**Goal of the exercise**.
Copy the records word for word, from the beginning through the line containing "Action: [x=70, y=189]". Stop at that line.

**Input**.
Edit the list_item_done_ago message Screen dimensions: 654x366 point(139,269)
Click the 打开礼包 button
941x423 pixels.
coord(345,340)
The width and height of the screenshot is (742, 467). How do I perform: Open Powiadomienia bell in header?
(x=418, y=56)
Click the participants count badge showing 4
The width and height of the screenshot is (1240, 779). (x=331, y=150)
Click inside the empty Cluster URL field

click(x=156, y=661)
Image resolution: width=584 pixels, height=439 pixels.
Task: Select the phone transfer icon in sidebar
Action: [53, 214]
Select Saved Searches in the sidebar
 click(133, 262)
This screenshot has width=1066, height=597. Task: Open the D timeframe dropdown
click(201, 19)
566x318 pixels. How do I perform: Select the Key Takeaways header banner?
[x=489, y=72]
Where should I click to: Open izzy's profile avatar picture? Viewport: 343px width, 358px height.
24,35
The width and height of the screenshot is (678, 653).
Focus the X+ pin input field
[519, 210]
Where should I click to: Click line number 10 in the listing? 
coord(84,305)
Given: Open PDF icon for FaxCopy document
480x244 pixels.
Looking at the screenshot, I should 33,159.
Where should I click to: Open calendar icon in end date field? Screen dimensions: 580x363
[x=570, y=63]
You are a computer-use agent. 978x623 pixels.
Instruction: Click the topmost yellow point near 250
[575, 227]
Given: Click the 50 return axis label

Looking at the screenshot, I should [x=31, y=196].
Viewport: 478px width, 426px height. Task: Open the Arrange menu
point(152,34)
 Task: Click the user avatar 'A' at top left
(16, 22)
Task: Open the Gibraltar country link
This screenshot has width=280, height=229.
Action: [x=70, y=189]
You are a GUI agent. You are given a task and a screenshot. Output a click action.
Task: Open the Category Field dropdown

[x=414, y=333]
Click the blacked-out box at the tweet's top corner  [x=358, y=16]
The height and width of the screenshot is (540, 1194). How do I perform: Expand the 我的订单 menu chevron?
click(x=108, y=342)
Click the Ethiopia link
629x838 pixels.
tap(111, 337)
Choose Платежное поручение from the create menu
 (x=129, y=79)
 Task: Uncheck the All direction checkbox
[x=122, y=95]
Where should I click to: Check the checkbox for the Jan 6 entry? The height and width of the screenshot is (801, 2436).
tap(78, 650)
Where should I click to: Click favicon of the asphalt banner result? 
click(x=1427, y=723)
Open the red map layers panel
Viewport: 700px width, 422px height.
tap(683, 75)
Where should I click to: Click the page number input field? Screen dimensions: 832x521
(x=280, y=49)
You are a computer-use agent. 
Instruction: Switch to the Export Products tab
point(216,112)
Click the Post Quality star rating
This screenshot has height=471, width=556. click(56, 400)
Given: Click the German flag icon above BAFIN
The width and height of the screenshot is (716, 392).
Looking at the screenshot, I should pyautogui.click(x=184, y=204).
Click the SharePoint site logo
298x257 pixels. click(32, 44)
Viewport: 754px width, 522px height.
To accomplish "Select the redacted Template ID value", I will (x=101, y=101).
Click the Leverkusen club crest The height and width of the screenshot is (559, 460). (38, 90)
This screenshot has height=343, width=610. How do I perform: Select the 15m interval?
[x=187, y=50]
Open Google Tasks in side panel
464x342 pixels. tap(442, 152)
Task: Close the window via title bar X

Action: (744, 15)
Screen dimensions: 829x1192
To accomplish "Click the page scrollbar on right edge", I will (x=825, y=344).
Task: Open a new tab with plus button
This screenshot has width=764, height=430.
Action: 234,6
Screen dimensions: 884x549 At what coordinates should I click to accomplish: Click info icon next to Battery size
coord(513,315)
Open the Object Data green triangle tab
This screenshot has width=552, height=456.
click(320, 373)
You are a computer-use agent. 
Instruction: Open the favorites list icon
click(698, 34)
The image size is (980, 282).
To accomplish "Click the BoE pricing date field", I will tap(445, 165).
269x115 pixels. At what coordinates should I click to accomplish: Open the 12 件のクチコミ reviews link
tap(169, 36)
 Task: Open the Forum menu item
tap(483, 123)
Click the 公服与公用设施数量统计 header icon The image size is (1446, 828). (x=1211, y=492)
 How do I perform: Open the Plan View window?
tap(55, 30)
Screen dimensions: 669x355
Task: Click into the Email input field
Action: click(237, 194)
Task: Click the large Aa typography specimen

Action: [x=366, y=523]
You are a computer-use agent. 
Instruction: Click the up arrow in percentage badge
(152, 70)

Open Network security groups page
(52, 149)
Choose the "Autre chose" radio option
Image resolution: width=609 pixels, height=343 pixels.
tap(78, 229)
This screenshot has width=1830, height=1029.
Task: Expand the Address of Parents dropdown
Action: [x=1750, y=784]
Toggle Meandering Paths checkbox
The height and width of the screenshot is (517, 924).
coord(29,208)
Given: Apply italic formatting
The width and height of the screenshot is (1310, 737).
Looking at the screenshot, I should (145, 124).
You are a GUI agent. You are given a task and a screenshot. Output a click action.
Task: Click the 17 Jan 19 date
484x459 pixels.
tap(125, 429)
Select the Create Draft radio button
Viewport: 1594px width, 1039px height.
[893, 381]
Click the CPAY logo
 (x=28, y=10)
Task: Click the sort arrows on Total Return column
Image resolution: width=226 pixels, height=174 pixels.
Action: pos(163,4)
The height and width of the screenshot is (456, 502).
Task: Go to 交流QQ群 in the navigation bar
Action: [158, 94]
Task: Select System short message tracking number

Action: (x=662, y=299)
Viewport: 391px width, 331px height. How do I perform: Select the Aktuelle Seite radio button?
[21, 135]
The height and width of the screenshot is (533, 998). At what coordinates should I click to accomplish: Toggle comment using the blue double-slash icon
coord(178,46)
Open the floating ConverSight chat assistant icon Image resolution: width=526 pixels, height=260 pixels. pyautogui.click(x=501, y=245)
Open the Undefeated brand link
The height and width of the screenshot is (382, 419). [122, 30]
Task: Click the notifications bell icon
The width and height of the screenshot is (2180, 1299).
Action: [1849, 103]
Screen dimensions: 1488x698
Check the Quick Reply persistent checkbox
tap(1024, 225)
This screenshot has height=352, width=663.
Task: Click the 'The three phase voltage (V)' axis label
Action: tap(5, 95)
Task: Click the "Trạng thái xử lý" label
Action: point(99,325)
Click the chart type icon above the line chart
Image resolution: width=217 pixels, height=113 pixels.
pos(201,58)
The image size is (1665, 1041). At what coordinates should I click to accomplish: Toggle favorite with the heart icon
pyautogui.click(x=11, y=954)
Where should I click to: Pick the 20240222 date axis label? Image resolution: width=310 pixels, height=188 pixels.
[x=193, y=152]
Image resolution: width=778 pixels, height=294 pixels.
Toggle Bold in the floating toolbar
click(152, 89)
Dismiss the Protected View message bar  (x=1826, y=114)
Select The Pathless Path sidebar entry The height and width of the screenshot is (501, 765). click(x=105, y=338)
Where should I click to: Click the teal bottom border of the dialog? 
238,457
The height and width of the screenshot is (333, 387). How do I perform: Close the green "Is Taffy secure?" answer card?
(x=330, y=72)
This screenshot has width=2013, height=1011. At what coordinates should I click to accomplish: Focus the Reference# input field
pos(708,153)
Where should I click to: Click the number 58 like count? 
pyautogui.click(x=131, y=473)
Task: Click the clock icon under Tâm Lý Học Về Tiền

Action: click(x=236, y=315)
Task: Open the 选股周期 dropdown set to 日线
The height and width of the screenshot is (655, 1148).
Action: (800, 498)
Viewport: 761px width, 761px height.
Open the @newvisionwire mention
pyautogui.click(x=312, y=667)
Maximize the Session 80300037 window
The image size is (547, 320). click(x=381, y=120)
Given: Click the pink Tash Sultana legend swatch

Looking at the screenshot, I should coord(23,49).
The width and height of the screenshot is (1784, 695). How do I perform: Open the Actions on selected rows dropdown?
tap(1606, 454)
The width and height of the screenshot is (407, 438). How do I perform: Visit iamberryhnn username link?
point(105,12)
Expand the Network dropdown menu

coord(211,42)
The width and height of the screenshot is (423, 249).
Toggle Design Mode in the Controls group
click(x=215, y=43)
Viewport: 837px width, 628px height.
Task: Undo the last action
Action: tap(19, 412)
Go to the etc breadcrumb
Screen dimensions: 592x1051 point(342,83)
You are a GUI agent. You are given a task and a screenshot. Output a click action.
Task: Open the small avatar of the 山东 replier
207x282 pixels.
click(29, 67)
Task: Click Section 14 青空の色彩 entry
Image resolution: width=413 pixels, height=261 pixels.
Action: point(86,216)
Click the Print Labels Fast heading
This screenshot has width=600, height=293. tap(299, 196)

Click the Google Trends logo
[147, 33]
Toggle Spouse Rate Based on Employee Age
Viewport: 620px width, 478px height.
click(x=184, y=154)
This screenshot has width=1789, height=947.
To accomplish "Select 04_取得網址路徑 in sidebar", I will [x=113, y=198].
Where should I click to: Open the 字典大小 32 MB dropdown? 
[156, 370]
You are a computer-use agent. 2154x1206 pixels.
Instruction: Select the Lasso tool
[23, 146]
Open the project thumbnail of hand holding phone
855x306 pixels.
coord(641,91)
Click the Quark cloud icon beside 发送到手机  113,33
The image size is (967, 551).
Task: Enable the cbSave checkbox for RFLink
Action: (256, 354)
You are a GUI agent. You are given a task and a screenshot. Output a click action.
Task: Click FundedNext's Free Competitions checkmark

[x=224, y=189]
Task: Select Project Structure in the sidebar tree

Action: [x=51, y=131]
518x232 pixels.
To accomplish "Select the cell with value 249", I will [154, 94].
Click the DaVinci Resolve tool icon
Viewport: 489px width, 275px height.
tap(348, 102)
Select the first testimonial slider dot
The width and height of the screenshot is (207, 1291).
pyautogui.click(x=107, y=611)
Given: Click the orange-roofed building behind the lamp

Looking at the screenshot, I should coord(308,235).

**Output**.
Edit the list_item_done_ago message Screen dimensions: 654x366 point(139,269)
Click the 打开礼包 button
941x423 pixels.
coord(345,340)
The width and height of the screenshot is (742, 467). How do I perform: Open Powiadomienia bell in header?
(x=418, y=56)
Click the participants count badge showing 4
The width and height of the screenshot is (1240, 779). (x=331, y=150)
Click inside the empty Cluster URL field

click(x=156, y=661)
Image resolution: width=584 pixels, height=439 pixels.
Task: Select the phone transfer icon in sidebar
Action: [53, 214]
Select Saved Searches in the sidebar
 click(133, 262)
This screenshot has width=1066, height=597. Task: Open the D timeframe dropdown
click(201, 19)
566x318 pixels. How do I perform: Select the Key Takeaways header banner?
[x=489, y=72]
Where should I click to: Open izzy's profile avatar picture? Viewport: 343px width, 358px height.
24,35
The width and height of the screenshot is (678, 653).
Focus the X+ pin input field
[519, 210]
Where should I click to: Click line number 10 in the listing? 
coord(84,305)
Given: Open PDF icon for FaxCopy document
480x244 pixels.
Looking at the screenshot, I should 33,159.
Where should I click to: Open calendar icon in end date field? Screen dimensions: 580x363
[x=570, y=63]
You are a computer-use agent. 978x623 pixels.
Instruction: Click the topmost yellow point near 250
[575, 227]
Given: Click the 50 return axis label

Looking at the screenshot, I should [x=31, y=196].
Viewport: 478px width, 426px height. Task: Open the Arrange menu
point(152,34)
 Task: Click the user avatar 'A' at top left
(16, 22)
Task: Open the Gibraltar country link
This screenshot has width=280, height=229.
Action: [x=70, y=189]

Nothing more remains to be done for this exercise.